[EXCERPT TO READ]

Photograph: Mario Tama/Getty Images
At least 71,000 Ukrainians have entered the US since March, with Joe Biden’s pledge to welcome 100,000 people fleeing the Russian invasion on track to be met over the summer.
So far, more than 15,000 Ukrainians have entered the country after being approved for sponsorship through the Uniting for Ukraine program, according to Department of Homeland Security (DHS) data reported by NBC. Another 23,000 people have been approved but not yet made the journey; travel arrangements are down to the Ukrainians or their sponsors.
Related: ‘I hope we’ll get through this’: the Ukrainian refugees arriving in Tijuana
Since the program launched in April, sponsors – including friends, relatives, NGOs and church groups – have applied online to support more than 60,000 Ukrainians seeking to enter the country. There are about 1,400 new online applications to sponsor individual Ukrainians, according to a breakdown of figures by the Washington Post.
The US has become an increasingly hostile environment for many migrants and refugees in recent years, but Ukrainians have been largely welcomed without controversy.
At least 12 million Ukrainians have so far been displaced, according to the UN. Of those almost 5.3 million have sought refuge in countries across Europe including 1.8 million in the Russian Federation, 1.2 million in Poland, 780,000 in Germany and 120,000 in Spain. About 7 million Ukrainians are believed to be internally displaced.

[/EXCERPT TO READ]
[DATA TO EXAMINE]

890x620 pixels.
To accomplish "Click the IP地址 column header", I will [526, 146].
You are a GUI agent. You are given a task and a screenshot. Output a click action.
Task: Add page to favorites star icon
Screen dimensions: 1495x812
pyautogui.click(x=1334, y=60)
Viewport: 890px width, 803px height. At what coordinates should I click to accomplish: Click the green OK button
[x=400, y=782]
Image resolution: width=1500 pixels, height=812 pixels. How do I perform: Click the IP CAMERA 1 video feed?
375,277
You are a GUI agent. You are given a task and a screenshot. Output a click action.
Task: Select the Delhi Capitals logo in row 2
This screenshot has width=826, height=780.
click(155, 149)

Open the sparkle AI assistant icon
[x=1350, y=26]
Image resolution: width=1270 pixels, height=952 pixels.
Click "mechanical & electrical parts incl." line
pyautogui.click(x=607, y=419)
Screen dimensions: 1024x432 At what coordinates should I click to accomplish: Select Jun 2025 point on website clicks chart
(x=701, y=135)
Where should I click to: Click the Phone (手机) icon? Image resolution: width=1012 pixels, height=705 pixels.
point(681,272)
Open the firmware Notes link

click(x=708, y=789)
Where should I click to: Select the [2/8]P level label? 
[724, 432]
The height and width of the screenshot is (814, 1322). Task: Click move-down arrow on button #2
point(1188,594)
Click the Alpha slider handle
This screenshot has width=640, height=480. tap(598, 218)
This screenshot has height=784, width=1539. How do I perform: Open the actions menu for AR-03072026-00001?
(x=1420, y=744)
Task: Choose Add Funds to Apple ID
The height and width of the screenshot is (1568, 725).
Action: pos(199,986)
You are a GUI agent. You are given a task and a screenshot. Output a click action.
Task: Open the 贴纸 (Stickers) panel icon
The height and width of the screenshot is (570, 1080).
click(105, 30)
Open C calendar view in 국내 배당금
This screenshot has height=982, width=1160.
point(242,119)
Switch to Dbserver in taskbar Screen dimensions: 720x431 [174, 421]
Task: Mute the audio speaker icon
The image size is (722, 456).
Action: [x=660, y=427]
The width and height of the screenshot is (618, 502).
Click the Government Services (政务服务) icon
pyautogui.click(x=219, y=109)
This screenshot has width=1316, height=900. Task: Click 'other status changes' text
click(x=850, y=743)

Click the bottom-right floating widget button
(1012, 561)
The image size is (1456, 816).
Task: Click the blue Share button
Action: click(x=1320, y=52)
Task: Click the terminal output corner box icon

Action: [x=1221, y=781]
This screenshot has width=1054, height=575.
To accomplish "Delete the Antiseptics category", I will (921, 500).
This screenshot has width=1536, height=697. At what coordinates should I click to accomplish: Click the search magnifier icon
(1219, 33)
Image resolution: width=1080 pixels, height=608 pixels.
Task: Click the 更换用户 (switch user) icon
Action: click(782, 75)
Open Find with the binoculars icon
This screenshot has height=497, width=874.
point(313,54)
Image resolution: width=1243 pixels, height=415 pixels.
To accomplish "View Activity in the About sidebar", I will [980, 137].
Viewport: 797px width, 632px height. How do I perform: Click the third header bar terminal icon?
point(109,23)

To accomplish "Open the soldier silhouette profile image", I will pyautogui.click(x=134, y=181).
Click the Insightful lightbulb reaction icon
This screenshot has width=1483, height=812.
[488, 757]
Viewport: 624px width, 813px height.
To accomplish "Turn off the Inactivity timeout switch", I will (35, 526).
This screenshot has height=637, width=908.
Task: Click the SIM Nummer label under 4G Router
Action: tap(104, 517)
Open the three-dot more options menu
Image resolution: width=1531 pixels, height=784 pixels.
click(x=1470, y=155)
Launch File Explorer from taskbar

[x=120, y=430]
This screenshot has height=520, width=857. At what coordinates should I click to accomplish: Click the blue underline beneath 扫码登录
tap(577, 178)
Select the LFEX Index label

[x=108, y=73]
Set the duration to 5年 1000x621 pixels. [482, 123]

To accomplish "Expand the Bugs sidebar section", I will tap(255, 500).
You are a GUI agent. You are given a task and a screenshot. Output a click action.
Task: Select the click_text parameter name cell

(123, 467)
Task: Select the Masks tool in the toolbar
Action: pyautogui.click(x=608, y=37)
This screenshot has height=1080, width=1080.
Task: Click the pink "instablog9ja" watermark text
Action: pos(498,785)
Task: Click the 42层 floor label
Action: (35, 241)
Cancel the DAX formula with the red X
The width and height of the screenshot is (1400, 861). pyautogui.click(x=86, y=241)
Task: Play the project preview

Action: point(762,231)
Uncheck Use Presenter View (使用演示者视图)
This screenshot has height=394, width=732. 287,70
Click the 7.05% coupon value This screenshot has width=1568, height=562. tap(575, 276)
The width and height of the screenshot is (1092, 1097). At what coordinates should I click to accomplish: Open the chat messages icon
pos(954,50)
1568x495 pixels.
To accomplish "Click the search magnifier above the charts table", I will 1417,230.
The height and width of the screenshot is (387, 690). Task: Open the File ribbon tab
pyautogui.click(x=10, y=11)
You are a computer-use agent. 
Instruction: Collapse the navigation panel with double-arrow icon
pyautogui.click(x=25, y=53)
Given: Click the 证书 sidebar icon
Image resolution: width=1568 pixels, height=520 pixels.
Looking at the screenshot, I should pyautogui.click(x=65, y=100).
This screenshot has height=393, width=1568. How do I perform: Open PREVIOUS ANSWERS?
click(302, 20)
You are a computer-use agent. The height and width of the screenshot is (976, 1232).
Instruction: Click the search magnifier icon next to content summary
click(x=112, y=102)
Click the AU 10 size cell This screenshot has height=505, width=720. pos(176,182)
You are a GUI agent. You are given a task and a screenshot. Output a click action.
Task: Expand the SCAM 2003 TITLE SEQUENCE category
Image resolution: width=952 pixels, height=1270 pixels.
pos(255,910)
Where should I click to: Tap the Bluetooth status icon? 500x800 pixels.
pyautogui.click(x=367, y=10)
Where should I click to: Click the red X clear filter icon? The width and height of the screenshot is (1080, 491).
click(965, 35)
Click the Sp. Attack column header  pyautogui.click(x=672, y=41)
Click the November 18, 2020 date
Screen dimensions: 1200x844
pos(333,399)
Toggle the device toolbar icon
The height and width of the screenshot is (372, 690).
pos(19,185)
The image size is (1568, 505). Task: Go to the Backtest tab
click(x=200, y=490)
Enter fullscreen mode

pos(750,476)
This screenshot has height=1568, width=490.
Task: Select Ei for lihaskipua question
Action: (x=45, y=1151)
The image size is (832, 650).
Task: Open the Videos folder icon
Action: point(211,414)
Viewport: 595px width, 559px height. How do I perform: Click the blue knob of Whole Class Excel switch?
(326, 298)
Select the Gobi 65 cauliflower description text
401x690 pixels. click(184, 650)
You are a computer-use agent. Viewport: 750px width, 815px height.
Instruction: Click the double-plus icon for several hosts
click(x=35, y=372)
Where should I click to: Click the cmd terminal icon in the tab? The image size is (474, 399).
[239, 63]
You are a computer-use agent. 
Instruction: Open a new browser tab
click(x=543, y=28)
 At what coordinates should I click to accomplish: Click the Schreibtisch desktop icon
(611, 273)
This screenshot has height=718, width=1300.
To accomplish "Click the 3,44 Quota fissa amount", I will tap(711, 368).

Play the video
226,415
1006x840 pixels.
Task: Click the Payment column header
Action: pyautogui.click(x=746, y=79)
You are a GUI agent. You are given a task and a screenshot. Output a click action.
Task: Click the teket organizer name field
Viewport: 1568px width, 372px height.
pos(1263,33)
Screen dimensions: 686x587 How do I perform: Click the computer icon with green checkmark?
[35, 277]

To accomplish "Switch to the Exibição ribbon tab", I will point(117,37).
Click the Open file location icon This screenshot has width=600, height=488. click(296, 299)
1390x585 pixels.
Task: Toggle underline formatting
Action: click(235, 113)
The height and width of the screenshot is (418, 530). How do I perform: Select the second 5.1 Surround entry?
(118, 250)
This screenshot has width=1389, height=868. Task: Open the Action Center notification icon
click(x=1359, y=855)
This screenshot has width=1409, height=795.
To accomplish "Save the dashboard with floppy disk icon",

[/DATA TO EXAMINE]

# TASKS AND EXERCISES
[1] According to the Ukrainian refugee article, how many people have been approved for sponsorship through Uniting for Ukraine but have not yet made the journey?
[2] Reproduce the passage of the Ukrainian refugee article from "The US has become" to "be internally displaced.".
[3] Summarize the Ukrainian refugee article in two sentences.
The lines can be set aside; they are not needed here.

# ANSWERS IN ORDER
[1] Another 23,000 people.

[2]
The US has become an increasingly hostile environment for many migrants and refugees in recent years, but Ukrainians have been largely welcomed without controversy.
At least 12 million Ukrainians have so far been displaced, according to the UN. Of those almost 5.3 million have sought refuge in countries across Europe including 1.8 million in the Russian Federation, 1.2 million in Poland, 780,000 in Germany and 120,000 in Spain. About 7 million Ukrainians are believed to be internally displaced.

[3] At least 71,000 Ukrainians have entered the US since March, putting Joe Biden's pledge to welcome 100,000 on track to be met over the summer, with more than 15,000 arriving through the Uniting for Ukraine sponsorship program and 23,000 more approved but not yet traveled. Ukrainians have been largely welcomed in the US without controversy, while the UN reports at least 12 million displaced, almost 5.3 million of them in Europe and about 7 million internally.